Dans un communiqué au ton particulièrement ferme, les autorités russes justifient cette décision comme une réponse directe à la politique de sanctions menée par le gouvernement canadien dirigé par le Premier ministre Mark Carney, accusé de poursuivre sans réserve la ligne anti-russe initiée sous Justin Trudeau.
Moscou reproche au Canada son soutien politique, financier et militaire aux autorités ukrainiennes, qualifiées dans le communiqué russe de « régime néo-nazi », une formulation régulièrement utilisée par le Kremlin et rejetée par Kiev ainsi que ses alliés occidentaux.

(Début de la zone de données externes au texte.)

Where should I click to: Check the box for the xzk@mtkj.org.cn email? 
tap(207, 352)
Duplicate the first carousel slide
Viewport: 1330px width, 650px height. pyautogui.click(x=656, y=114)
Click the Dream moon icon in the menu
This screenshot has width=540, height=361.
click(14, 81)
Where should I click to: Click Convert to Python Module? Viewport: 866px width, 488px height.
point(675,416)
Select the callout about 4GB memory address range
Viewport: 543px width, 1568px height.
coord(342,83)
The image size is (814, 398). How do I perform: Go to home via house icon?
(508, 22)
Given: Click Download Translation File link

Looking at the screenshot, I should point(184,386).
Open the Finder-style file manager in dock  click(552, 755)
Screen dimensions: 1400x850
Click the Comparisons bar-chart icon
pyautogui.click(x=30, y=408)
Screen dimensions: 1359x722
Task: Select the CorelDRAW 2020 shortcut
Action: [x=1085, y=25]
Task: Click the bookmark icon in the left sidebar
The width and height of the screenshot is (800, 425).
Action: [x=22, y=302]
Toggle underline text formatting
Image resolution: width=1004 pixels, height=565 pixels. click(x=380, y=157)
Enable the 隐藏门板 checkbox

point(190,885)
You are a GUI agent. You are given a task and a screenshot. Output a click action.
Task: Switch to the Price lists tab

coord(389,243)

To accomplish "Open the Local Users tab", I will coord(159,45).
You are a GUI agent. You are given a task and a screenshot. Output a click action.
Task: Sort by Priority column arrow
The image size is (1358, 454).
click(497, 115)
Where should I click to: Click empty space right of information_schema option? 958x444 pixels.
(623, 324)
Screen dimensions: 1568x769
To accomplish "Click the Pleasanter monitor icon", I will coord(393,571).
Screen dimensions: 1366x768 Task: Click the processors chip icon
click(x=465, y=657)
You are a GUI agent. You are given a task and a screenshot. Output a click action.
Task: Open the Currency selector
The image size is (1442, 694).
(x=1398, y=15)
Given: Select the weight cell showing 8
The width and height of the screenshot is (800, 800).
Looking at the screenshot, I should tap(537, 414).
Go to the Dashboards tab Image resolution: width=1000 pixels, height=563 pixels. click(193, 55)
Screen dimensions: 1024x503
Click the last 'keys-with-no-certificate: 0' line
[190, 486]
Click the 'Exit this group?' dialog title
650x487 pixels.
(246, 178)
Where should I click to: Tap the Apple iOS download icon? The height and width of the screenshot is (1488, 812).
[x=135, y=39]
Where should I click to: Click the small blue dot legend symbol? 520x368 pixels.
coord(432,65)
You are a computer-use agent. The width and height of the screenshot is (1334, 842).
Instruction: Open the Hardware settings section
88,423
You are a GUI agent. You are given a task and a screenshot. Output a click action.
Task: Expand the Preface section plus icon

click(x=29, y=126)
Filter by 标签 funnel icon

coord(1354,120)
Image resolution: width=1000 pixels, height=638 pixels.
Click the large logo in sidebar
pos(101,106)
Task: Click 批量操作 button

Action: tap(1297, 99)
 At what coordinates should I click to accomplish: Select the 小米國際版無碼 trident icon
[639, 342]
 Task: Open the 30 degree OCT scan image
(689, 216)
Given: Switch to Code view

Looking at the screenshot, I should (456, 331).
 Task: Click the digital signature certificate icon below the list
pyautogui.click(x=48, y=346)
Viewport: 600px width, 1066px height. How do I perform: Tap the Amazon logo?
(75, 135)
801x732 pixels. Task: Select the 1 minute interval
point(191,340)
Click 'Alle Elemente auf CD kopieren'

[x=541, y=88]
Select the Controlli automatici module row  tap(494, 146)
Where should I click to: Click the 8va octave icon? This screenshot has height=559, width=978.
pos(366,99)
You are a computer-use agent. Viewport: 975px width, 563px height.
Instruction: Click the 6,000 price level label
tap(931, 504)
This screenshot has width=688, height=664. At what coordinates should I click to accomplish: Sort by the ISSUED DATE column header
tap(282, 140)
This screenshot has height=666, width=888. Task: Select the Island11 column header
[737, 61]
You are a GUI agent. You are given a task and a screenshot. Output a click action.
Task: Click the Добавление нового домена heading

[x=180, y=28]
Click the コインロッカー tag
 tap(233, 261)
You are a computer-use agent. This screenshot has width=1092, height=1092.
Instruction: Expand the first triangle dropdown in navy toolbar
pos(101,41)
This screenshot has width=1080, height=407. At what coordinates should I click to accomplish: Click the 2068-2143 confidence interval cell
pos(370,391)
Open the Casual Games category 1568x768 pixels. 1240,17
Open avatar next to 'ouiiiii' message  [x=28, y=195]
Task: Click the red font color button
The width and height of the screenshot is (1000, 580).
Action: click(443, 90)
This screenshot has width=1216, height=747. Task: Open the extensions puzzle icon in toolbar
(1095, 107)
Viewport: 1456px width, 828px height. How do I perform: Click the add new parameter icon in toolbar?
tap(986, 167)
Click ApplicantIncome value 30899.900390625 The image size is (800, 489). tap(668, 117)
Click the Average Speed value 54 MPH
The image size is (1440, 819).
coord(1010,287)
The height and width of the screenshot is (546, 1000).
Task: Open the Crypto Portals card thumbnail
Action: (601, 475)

Selon la diplomatie russe, les personnalités visées principalement actives au sein du Parlement canadien auraient participé à des actions destinées à discréditer l’ordre constitutionnel russe, influencer sa politique étrangère et promouvoir la confiscation d’actifs souverains russes.
La liste comprend notamment des membres du Sénat canadien, des députés de la Chambre des communes, des secrétaires parlementaires, des secrétaires d’État ainsi que d’autres figures publiques canadiennes.
Tout en affirmant conserver « une haute estime du peuple canadien », Moscou distingue la population de l’élite politique actuelle d’Ottawa, qu’elle accuse d’avoir volontairement détérioré les relations bilatérales.
Le ministère russe prévient enfin que cette politique de listes d’interdiction continuera de s’étendre à d’autres citoyens du Canada et d’États occidentaux considérés comme impliqués dans des activités jugées hostiles envers la Fédération de Russie.
Cette nouvelle mesure illustre la poursuite du durcissement diplomatique entre Moscou et les capitales occidentales dans un contexte de tensions persistantes autour du conflit en Ukraine.